Question

Write the infinite geometric series in summation notation:
$$-7, \dfrac {-7}{3}, \dfrac {-7}{9}, \dfrac {-7}{27}, ...$$

Answer

**step1** Understanding the problem

The problem asks us to express the given infinite geometric series in summation notation. The series is listed as $$-7, \dfrac {-7}{3}, \dfrac {-7}{9}, \dfrac {-7}{27}, ...$$.

**step2** Identifying the first term

The first term of an infinite geometric series is the initial value in the sequence. In this series, the first term, denoted as 'a', is $$-7$$.

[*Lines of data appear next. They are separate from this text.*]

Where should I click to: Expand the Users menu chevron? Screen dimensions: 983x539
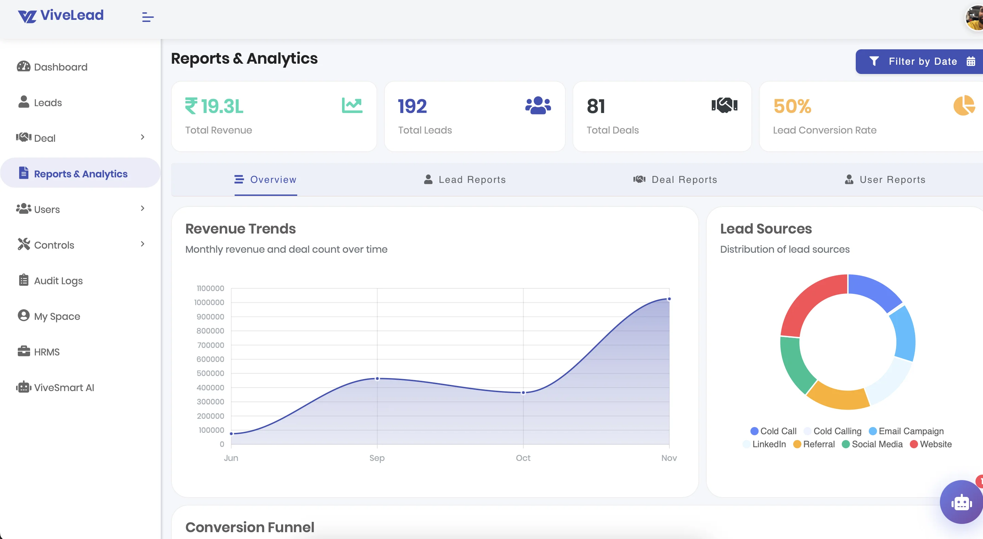(x=142, y=209)
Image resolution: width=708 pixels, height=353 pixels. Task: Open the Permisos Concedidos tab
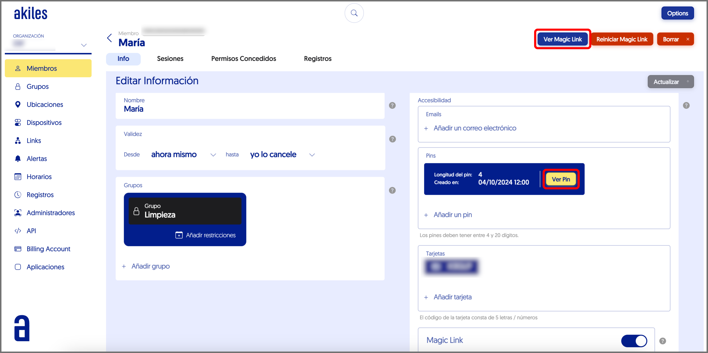point(243,58)
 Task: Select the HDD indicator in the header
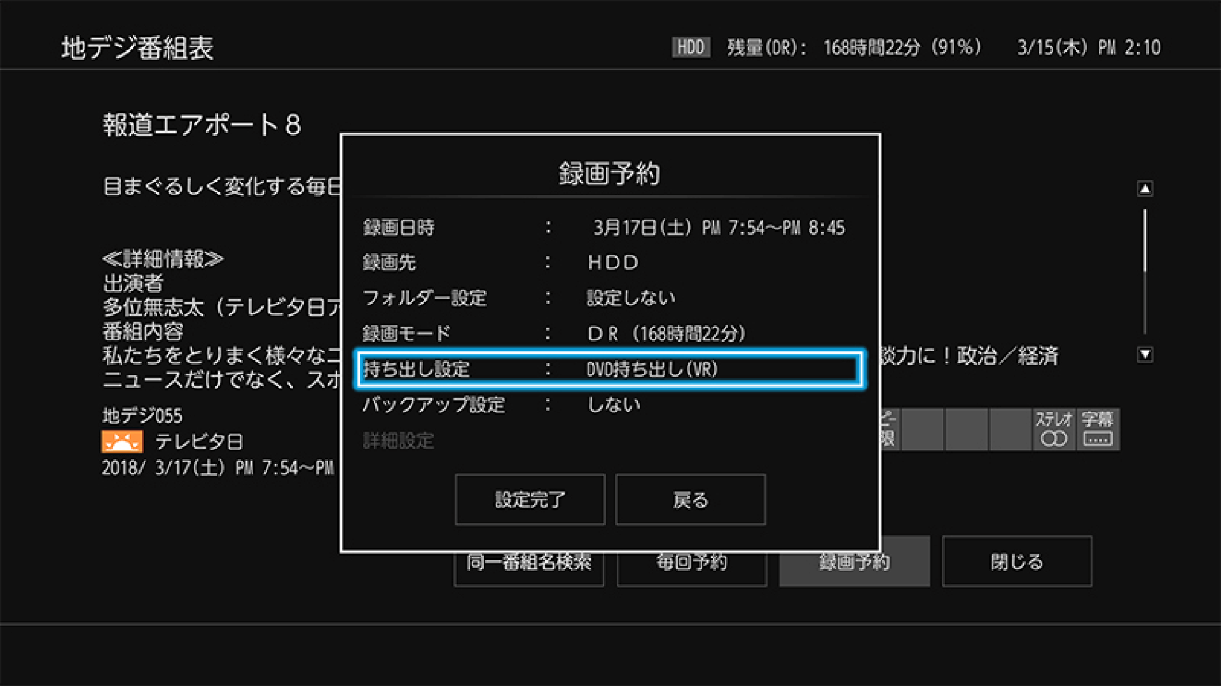(691, 46)
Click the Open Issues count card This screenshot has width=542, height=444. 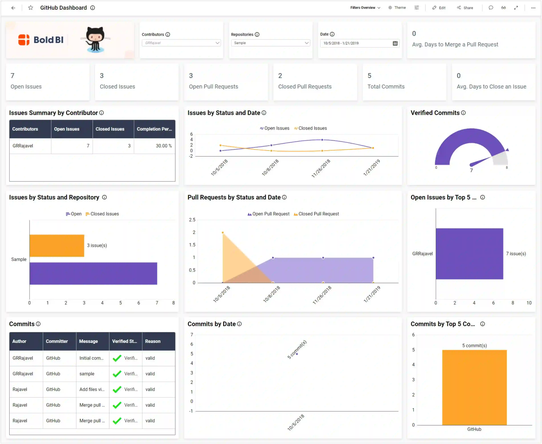[48, 82]
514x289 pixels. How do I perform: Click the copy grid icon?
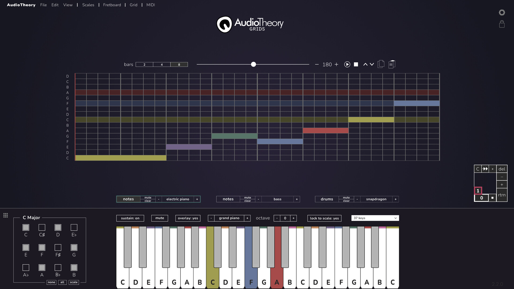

**step3** Identifying the common ratio

The common ratio, denoted as 'r', is found by dividing any term by its preceding term. Let's take the second term and divide it by the first term:
$$r = \frac{\frac{-7}{3}}{-7}$$
To perform this division, we multiply the numerator by the reciprocal of the denominator:
$$r = \frac{-7}{3} \times \frac{1}{-7}$$
$$r = \frac{-7 \times 1}{3 \times -7}$$
$$r = \frac{-7}{-21}$$
$$r = \frac{1}{3}$$
We can confirm this by dividing the third term by the second term:
$$r = \frac{\frac{-7}{9}}{\frac{-7}{3}}$$
$$r = \frac{-7}{9} \times \frac{3}{-7}$$
$$r = \frac{-21}{-63}$$
$$r = \frac{1}{3}$$
The common ratio of the series is $$\frac{1}{3}$$.

**step4** Formulating the summation notation

An infinite geometric series can be written in summation notation using the general formula:
$$\sum_{n=1}^{\infty} ar^{n-1}$$
where 'a' represents the first term and 'r' represents the common ratio. We have identified $$a = -7$$ and $$r = \frac{1}{3}$$.

**step5** Writing the final summation notation

Substitute the values of 'a' and 'r' into the general summation formula:
$$\sum_{n=1}^{\infty} (-7) \left(\frac{1}{3}\right)^{n-1}$$
This is the infinite geometric series written in summation notation.